Minister gospodarki morskiej Marek Gróbarczyk powiedział w poniedziałek w Ustce (w czasie posiedzenia sejmowej komisji gospodarki morskiej i żeglugi śródlądowej), że niedopuszczalne jest zwiększenie kwot połowowych, szczególnie dla dorsza. Stanowisko Polski wsparły Szwecja, Litwa, Łotwa i Estonia.

– Dziś podstawowym obowiązkiem jest ochrona, obrona Bałtyku w świetle informacji docierających z UE, gdzie większość krajów nie chce obniżenia kwot połowowych, wręcz przeciwnie, żąda zwiększenia kwot, szczególnie dla dorsza –  tłumaczył wtedy Gróbarczyk. – Jest to niedopuszczalne (…), naszym głównym celem będzie zaapelowanie do krajów bałtyckich o rozsądek – dodał.

– To jest rozsądna decyzja. Powinniśmy się skupić, żeby wspierać ministra Gróbarczyka w tym, aby miał siłę i przekonał inne państwa członkowskie, aby tak zrobić – skomentowała w czwartek dla PAP Zajchowska. Celem ma być ochrona stad bałtyckich. Dodała, że potrzebna jest wspólna wola polityczna, aby zakończyć problem przełowienia dorsza. Przeciwko zmniejszeniu kwot połowu stoi Dania. – Teraz oczy są zwrócone na Danię. Presja powinna być na duńskiego ministra – zaznaczyła.

W dniach 10-11 października w Luksemburgu odbędzie się Rada Ministrów ds. Rolnictwa i Rybołówstwa. W czasie tych obrad zostanie podjęta ostateczna decyzja odnośnie limitów połowowych na obszarze Bałtyku w 2017 r. Polskę w tym gremium będzie reprezentować minister Marek Gróbarczyk.

Międzynarodowa Rada Badań Morza co roku przygotowuje raporty na temat stanu stad ryb. Danych dostarczają jej różne instytuty naukowe z Unii Europejskiej – w przypadku Polski jest to m.in. Morski Instytut Rybacki. Zebrany materiał analizują naukowcy w ramach oficjalnego doradztwa Komisji Europejskiej, która – w oparciu o te dane – przygotowuje propozycje kwot połowowych – wyjaśniał w czasie spotkania doradca ds. polityki rybołówstwa w organizacji Oceana Andrzej Białaś.

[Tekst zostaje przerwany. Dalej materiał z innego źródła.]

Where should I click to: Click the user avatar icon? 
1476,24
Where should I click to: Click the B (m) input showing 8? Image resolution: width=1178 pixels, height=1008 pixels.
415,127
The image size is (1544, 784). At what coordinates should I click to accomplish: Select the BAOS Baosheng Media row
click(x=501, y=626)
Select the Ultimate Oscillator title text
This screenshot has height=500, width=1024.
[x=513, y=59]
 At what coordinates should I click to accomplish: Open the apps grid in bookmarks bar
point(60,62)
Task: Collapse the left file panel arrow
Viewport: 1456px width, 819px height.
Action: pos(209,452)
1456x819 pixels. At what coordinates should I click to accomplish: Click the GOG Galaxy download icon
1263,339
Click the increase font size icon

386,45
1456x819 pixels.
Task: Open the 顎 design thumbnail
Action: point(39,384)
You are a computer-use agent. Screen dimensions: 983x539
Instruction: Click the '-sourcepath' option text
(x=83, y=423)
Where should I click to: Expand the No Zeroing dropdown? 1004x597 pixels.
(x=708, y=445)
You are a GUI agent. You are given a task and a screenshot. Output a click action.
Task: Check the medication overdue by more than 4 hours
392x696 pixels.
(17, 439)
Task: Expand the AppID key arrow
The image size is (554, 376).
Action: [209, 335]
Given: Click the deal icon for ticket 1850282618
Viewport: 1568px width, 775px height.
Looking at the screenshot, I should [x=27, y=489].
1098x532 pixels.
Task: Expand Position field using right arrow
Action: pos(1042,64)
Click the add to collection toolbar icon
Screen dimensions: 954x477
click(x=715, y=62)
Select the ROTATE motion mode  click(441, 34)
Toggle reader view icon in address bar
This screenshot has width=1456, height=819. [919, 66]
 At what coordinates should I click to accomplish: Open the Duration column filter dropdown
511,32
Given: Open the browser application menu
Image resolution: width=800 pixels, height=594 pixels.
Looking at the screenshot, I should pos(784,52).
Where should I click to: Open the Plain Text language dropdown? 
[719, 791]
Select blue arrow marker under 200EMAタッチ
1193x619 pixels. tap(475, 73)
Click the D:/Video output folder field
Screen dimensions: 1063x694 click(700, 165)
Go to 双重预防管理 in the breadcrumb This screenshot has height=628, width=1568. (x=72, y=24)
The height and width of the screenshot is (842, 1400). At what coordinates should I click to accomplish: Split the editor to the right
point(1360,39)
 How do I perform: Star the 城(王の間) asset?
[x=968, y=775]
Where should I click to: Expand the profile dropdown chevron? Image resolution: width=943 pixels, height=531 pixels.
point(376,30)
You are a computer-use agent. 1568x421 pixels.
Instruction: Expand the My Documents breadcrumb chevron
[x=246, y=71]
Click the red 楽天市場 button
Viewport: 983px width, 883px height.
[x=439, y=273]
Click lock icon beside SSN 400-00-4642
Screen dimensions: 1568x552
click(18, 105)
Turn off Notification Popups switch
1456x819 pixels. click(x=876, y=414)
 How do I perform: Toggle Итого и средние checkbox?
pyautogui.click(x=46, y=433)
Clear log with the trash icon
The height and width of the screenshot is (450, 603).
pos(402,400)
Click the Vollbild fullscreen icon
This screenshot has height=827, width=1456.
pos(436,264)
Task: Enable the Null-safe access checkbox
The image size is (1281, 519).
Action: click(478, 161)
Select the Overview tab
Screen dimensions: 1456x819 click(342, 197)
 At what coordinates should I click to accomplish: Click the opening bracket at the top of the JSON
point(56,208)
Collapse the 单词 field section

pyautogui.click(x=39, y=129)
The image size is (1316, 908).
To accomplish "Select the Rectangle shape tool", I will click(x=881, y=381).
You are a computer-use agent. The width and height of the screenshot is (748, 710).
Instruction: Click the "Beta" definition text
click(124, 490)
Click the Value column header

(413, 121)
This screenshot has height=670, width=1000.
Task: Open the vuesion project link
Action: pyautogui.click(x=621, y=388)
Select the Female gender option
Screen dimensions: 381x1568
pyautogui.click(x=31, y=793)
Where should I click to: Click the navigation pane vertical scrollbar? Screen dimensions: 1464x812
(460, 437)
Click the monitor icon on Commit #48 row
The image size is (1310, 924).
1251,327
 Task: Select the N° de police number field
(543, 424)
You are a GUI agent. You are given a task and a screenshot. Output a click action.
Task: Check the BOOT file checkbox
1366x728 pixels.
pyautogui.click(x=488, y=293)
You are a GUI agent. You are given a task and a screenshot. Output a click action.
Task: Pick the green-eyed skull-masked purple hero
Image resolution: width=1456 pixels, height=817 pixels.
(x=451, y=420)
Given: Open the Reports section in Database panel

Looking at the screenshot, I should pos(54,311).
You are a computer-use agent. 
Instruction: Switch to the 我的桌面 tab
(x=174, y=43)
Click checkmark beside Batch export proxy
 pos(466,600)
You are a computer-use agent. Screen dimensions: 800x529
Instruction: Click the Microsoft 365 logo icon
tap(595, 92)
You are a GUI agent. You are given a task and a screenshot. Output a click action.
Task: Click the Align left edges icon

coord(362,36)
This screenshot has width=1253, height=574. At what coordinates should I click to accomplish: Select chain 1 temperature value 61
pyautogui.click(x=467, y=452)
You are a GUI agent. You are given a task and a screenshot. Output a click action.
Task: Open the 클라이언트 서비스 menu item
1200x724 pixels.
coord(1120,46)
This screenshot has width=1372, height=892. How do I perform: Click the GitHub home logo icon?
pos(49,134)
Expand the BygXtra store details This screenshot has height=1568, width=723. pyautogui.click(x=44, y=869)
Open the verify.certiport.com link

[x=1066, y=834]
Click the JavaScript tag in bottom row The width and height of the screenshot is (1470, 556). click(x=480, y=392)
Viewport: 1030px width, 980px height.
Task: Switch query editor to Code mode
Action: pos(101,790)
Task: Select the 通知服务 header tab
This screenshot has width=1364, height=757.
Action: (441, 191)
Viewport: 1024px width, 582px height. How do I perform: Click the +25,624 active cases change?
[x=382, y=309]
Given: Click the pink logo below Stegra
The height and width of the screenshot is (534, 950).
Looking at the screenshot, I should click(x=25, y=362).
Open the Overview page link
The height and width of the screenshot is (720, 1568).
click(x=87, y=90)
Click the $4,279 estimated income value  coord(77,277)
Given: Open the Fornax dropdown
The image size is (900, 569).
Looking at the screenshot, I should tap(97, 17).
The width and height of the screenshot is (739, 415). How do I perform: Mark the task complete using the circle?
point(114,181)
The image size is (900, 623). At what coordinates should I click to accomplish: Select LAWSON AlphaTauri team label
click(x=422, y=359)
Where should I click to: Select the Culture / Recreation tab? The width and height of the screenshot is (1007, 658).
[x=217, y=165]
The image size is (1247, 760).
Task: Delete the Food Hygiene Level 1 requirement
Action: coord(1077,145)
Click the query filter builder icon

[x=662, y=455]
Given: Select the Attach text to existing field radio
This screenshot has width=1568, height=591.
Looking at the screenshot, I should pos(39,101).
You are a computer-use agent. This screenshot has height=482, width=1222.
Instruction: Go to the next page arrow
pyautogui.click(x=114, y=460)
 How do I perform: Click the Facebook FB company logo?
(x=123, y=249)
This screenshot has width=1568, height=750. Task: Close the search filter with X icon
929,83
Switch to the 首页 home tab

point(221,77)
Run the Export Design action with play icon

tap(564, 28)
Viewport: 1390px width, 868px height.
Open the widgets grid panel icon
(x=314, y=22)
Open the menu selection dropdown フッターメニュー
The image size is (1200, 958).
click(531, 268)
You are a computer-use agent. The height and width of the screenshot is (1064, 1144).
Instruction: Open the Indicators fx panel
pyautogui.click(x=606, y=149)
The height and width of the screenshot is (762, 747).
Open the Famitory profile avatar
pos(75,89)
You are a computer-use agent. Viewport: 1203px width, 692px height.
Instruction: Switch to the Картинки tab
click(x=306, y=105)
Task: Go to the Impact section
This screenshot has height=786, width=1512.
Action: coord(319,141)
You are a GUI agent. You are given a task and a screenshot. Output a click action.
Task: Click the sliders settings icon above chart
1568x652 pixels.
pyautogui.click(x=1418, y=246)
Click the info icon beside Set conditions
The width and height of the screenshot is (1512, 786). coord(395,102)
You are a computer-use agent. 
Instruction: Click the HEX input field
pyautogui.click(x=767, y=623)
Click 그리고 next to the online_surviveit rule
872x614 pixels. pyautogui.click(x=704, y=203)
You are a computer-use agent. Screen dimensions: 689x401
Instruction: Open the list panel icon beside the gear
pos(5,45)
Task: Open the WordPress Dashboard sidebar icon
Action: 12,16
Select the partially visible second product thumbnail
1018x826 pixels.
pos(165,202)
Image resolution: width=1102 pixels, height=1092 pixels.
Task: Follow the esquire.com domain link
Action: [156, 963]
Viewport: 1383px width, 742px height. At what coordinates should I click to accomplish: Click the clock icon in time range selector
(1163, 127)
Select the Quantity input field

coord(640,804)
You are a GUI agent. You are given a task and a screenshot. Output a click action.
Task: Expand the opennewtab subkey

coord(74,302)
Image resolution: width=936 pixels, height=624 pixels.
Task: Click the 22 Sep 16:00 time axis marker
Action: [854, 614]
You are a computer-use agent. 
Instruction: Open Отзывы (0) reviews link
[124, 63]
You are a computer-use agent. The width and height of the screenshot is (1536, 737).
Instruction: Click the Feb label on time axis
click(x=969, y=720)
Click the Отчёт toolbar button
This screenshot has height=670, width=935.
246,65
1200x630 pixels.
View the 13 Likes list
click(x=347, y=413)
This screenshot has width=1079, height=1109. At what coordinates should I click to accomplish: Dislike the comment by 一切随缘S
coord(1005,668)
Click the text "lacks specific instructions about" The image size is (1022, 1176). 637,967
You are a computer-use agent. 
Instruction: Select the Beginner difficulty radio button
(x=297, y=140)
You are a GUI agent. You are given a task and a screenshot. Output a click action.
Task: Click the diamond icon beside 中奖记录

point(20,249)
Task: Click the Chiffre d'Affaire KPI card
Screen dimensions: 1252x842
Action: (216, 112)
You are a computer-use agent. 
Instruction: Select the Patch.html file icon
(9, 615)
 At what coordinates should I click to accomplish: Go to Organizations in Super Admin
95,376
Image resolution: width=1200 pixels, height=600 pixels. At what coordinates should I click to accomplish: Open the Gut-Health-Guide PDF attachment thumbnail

50 proc. stad ryb na terenie Unii Europejskiej jest nadmiernie eksploatowanych. Oznacza to, że łowi się tam więcej co roku niż jest w stanie się urodzić, co zaburza stabilność tych stad – poinformował prezes zarządu fundacji Mare Piotr Prędki. Dobrze ocenił obecne stanowisko polskiego ministra gospodarki morskiej.

W czasie czwartkowego spotkania eksperci zwrócili również szczególną uwagę na dorsza, którego w Bałtyku jest coraz mniej.

– Zachodnie stado dorsza jest w dość krytycznym stanie. Jeśli chodzi o populacje, biomasę – jest bardzo mocno przełowione – mówił Białaś.Oszacował, że znajduje się na granicy przetrwania i za 2-3 lata, jeśli poziom połowów się utrzyma, może się zupełnie załamać. Zaznaczył, że są trudności z oszacowaniem liczebności wschodniego stada, ale mówiąc o nim stwierdził, że „nie jest w dobrym stanie”. Linię podziału między tymi dwoma bałtyckimi stadami wyznacza Bornholm. Polska eksploatuje głównie wschodnie stado.

Białaś, zapytany o konsekwencje ekonomiczne związane z ograniczeniem połowów, stwierdził, że większe straty i zwolnienia nastąpią, gdy stada ryb załamią się zupełnie. W konsekwencji połów może być nie tyle ograniczony, co zupełnie wstrzymany na 20-25 lat.

W zeszłym roku naukowcy zaproponowali obniżenie kwot połowowych dorsza o 51 proc., w tym – o 93 proc. Ostatecznie na 2016 r. ministrowie zmniejszyli kwotę o 20 proc. W ubiegłym roku dla dziesięciu limitów połowowych (obejmujących dwanaście stad ryb w Bałtyku) w sześciu przypadkach przekroczono limity wyznaczone przez naukowców.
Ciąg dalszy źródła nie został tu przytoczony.